Now, subtract 4 from both sides to move the constant term to the right:

$$-6x + 4 - 4 \le -68 - 4$$

$$-6x \le -72$$

**step4 Solve for the variable and determine the solution set**

Finally, to solve for x, divide both sides of the inequality by -6. Remember that when you multiply or divide an inequality by a negative number, you must reverse the direction of the inequality sign.

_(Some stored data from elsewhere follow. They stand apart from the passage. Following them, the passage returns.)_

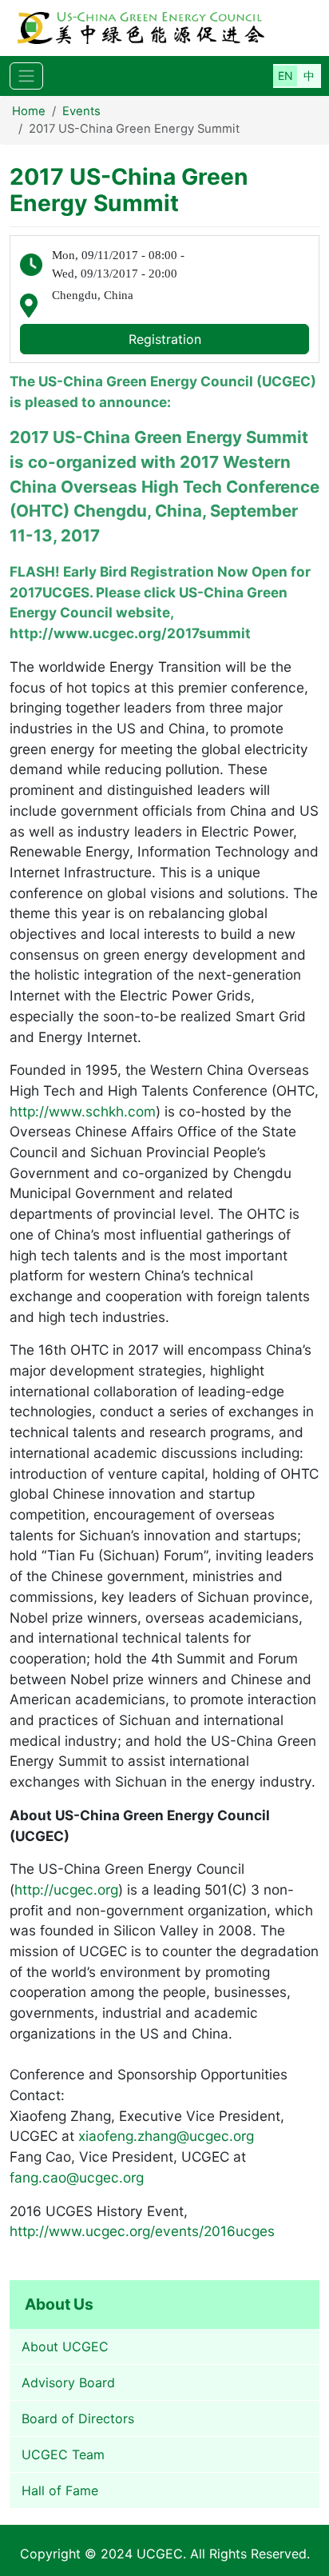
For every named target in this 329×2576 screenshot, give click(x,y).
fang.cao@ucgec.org (77, 2177)
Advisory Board (68, 2382)
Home (29, 111)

$$\frac{-6x}{-6} \ge \frac{-72}{-6}$$

$$x \ge 12$$

Alternative answer

Answer: x ≥ 12 Explain
This is a question about <knowing how to move numbers around in a math problem to find what 'x' is>. The solving step is:

First, we have this problem: `4(2x+1)-10x ≤ 4x-68`

1. **Open the brackets:** See that `4(2x+1)`? It means we need to multiply 4 by everything inside the bracket.
* `4 times 2x` is `8x`.
* `4 times 1` is `4`.
* So, `8x + 4 - 10x ≤ 4x - 68`

2. **Tidy up the left side:** Now look at the left side: `8x + 4 - 10x`. We have `8x` and `-10x`. Let's put them together!
* `8x - 10x` is `-2x`.
* So, the left side becomes `-2x + 4`.
* Now our problem looks like: `-2x + 4 ≤ 4x - 68`

3. **Get all the 'x' numbers on one side:** Let's try to get all the `x` numbers on the right side, so the `x` part stays positive if we can! To do that, we can add `2x` to both sides of the "less than or equal to" sign. This keeps the problem balanced!
* `-2x + 4 + 2x ≤ 4x - 68 + 2x`
* This leaves us with: `4 ≤ 6x - 68`

4. **Get all the regular numbers on the other side:** Now we have `4 ≤ 6x - 68`. We want to get rid of that `-68` on the right side so `6x` is by itself. We do the opposite of subtracting 68, which is adding 68! And we do it to both sides to keep it fair!
* `4 + 68 ≤ 6x - 68 + 68`
* This gives us: `72 ≤ 6x`

5. **Find out what one 'x' is:** We have `72 ≤ 6x`. This means 6 times some number 'x' is greater than or equal to 72. To find out what just *one* 'x' is, we divide 72 by 6.
* `72 ÷ 6 ≤ x`
* `12 ≤ x`

This means 'x' must be a number that is 12 or bigger! We can also write this as `x ≥ 12`.

Alternative answer

Answer: x ≥ 12 Explain
This is a question about solving linear inequalities . The solving step is:

1. **First, let's get rid of the parentheses.** We multiply the 4 by everything inside `(2x+1)`.
So, `4 * 2x` becomes `8x`, and `4 * 1` becomes `4`.
The inequality now looks like: `8x + 4 - 10x ≤ 4x - 68`

2. **Next, let's simplify the left side of the inequality.** We have `8x` and `-10x`.
`8x - 10x` equals `-2x`.
So, the inequality is now: `-2x + 4 ≤ 4x - 68`

3. **Now, let's get all the 'x' terms on one side and the regular numbers on the other.** It's usually easier if our 'x' term ends up being positive. We have `-2x` on the left and `4x` on the right. If we add `2x` to both sides, the 'x' term on the right will be positive.
Add `2x` to both sides:
`-2x + 4 + 2x ≤ 4x - 68 + 2x`
This simplifies to: `4 ≤ 6x - 68`

4. **Let's move the regular numbers to the other side.** We have `-68` on the right side with the `6x`. To get rid of it, we add `68` to both sides.
`4 + 68 ≤ 6x - 68 + 68`
This simplifies to: `72 ≤ 6x`

5. **Finally, we need to get 'x' all by itself.** `6x` means `6 times x`. So, to undo the multiplication, we divide both sides by `6`.
`72 ÷ 6 ≤ 6x ÷ 6`
This gives us: `12 ≤ x`

This means that 'x' must be greater than or equal to 12. We can also write it as `x ≥ 12`.